Since entropy seems to be the driving force of the universe, it's actually possible. Like you can say "singularity" instead of "god", you can also say "entropy" instead of "will to die". If you keep the picture of the rotting body of god as our universe in mind for one moment, then all the unorganic individuals (gases, liquids, stones etc) are the dead body parts rotting into nothingness, while WE, living beings, are the maggots in the rotting body of God, which is the world. So yes, we are something special in some way, but we are just rotting to notingness in a different way than the rest of the dead body.

"If god wanted to kill himself, why couldn't he reach his goal, nothingness, immediately"

Mainländer states that the fact, that the world exists, is proof enough that the obstacle for god was his own existence, his essence. He couldn't turn into nothingness just like that, because he was in his way, his own essence was stopping him for leaving his existence without thereby creating a world, that has now to fulfill the will to die. Imagine, that we are not living, but dying all the time. life is just a dying process, but what is in the way of reaching the goal of death right now? Right, we are in the way ourself, our essence is the obstacle of reaching nothingness, which is the goal of every life, immediately. This is representing gods own obstacle before the world was created.

"How is Mainländer a pessimist/antinatalist when there is a meaning in his world"

That's right, in Mainländers world there is a meaning. The meaning however, is solely to die for everything and everyone. The antinatal part develops from his philosophy simply as a consequence, because why create more food for the slaughter machine? You can imagine Mainländers cosmos as a assembly line of death, and the movement of that assembly line is the only meaning there is to it all. All the things that are transported on the assembly line, like stones, plants, animals and humans are absoltely worthless and are only there to be chopped at the end of the line, to reach gods goal of nothingness.

"The ideal state is the absolute utopia. It's beyond pollyanna. How does that fit in"

It fits in perfectly, because it would theoretically be the ultimate goal of humanity, something that has been worked on since the first caves where lightened up by torches. It is, however, just an abstract thought, not something that will ever be reached in reality, at least it's very unlikely. But the ultimate goal of humanties movement would be that state and the only thing left to do after reaching it is indeed to end it all, because 1. life is still pointless and futile, even when it's perfect and 2. the movement of the universe can't be stopped, therefore a stagnation in the ideal state would not be possible for humanity, because it is part of the overall movement of the world.
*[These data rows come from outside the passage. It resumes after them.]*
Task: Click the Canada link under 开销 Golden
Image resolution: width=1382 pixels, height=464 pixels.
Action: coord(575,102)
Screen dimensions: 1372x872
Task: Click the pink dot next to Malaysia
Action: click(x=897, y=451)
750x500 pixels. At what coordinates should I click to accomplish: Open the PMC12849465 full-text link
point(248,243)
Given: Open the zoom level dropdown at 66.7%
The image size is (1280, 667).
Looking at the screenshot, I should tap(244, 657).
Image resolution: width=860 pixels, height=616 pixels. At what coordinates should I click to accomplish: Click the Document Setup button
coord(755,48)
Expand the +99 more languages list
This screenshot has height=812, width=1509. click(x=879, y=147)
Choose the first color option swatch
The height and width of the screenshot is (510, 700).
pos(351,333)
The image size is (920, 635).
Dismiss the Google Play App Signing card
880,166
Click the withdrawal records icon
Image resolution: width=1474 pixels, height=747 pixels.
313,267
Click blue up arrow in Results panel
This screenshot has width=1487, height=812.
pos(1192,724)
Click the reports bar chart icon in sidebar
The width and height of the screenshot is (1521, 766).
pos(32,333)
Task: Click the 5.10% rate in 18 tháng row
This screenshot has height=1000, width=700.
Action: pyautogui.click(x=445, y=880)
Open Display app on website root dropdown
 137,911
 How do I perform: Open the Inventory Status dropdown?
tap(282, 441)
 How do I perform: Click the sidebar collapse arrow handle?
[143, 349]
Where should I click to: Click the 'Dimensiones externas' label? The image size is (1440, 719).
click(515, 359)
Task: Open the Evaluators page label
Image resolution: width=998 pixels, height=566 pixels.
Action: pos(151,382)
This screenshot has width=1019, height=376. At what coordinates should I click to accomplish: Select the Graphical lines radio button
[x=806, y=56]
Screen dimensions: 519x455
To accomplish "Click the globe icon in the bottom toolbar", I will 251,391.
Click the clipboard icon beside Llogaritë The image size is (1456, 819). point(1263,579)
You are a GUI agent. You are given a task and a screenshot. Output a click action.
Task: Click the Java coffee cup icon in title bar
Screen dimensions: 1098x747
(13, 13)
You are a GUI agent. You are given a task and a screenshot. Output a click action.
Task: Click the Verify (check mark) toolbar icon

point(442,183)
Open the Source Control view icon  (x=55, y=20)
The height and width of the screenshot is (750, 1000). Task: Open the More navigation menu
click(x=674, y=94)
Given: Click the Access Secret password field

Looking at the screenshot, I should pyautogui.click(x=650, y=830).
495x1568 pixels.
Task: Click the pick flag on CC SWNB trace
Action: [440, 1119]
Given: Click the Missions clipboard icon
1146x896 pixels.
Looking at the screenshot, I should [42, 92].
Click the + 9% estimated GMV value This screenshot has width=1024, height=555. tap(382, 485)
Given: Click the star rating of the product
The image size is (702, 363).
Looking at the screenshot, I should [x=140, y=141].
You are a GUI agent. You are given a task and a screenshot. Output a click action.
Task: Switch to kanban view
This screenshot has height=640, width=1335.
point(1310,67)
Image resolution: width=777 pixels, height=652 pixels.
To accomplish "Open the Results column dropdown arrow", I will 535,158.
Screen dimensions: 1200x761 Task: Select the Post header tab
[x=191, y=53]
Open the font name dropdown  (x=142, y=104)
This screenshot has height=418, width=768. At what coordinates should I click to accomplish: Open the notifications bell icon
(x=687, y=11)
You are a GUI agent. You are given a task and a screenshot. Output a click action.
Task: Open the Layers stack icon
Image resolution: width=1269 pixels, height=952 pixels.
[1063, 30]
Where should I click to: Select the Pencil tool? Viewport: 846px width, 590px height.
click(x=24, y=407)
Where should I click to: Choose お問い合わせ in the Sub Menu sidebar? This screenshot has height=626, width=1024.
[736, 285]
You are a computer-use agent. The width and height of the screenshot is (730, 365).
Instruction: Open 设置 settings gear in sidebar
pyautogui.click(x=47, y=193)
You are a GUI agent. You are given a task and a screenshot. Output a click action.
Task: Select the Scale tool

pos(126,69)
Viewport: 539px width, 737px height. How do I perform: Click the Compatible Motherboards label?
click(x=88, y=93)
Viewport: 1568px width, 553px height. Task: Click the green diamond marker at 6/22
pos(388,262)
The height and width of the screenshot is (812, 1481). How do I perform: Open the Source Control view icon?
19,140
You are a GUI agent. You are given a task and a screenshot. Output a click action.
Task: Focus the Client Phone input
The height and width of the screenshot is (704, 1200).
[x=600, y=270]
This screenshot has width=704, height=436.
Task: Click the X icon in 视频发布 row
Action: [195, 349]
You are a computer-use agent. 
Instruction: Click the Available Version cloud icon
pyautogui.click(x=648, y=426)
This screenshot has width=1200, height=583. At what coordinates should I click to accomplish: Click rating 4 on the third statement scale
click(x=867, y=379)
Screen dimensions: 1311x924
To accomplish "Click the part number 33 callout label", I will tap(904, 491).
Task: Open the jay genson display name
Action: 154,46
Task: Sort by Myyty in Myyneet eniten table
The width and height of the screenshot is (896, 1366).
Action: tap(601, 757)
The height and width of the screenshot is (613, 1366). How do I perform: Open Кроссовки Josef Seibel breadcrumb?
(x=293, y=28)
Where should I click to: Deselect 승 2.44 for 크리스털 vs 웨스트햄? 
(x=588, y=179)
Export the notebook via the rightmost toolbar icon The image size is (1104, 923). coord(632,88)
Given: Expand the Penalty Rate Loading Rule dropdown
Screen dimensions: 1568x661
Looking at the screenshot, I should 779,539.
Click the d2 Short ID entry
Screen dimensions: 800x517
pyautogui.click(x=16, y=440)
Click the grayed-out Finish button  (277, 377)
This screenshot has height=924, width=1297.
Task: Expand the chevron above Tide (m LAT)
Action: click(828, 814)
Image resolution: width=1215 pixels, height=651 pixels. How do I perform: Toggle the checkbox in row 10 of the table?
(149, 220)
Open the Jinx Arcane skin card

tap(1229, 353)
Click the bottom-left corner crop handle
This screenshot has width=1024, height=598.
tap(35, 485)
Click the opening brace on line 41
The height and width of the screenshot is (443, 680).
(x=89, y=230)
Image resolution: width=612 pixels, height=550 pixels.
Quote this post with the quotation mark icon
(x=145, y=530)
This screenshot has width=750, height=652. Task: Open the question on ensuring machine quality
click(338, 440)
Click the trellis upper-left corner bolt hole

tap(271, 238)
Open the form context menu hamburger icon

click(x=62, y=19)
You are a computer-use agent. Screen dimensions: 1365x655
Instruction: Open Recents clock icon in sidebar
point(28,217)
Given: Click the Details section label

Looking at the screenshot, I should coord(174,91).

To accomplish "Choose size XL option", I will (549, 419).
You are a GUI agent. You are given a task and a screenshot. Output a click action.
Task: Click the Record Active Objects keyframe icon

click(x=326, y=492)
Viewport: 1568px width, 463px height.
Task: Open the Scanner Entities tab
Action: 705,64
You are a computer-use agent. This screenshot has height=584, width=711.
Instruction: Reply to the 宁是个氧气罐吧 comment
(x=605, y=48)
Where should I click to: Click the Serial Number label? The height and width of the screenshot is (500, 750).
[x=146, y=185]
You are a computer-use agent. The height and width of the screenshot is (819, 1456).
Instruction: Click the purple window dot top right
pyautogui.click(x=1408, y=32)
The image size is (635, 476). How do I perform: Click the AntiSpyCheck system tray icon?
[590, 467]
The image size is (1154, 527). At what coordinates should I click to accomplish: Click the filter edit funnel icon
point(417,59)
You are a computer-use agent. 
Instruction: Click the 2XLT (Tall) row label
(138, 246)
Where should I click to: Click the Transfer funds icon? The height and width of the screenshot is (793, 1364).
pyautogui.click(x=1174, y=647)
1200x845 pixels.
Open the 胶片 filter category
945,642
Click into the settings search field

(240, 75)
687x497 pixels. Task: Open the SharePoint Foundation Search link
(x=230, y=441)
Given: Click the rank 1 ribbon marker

Some information on the person Philipp Mainländer:

Mainländer was influenced very strong by Arthur Schopenhauer and his will-metaphysic and for someone who isn't familiar with Schopenhauers work, Mainländers "sequel" might seem complete nonsense. I can only suggest anyone who wants to read the actual book of the Philosophy of Reedemption to read Schopenhauers mainwork "The world as will and representation" before that.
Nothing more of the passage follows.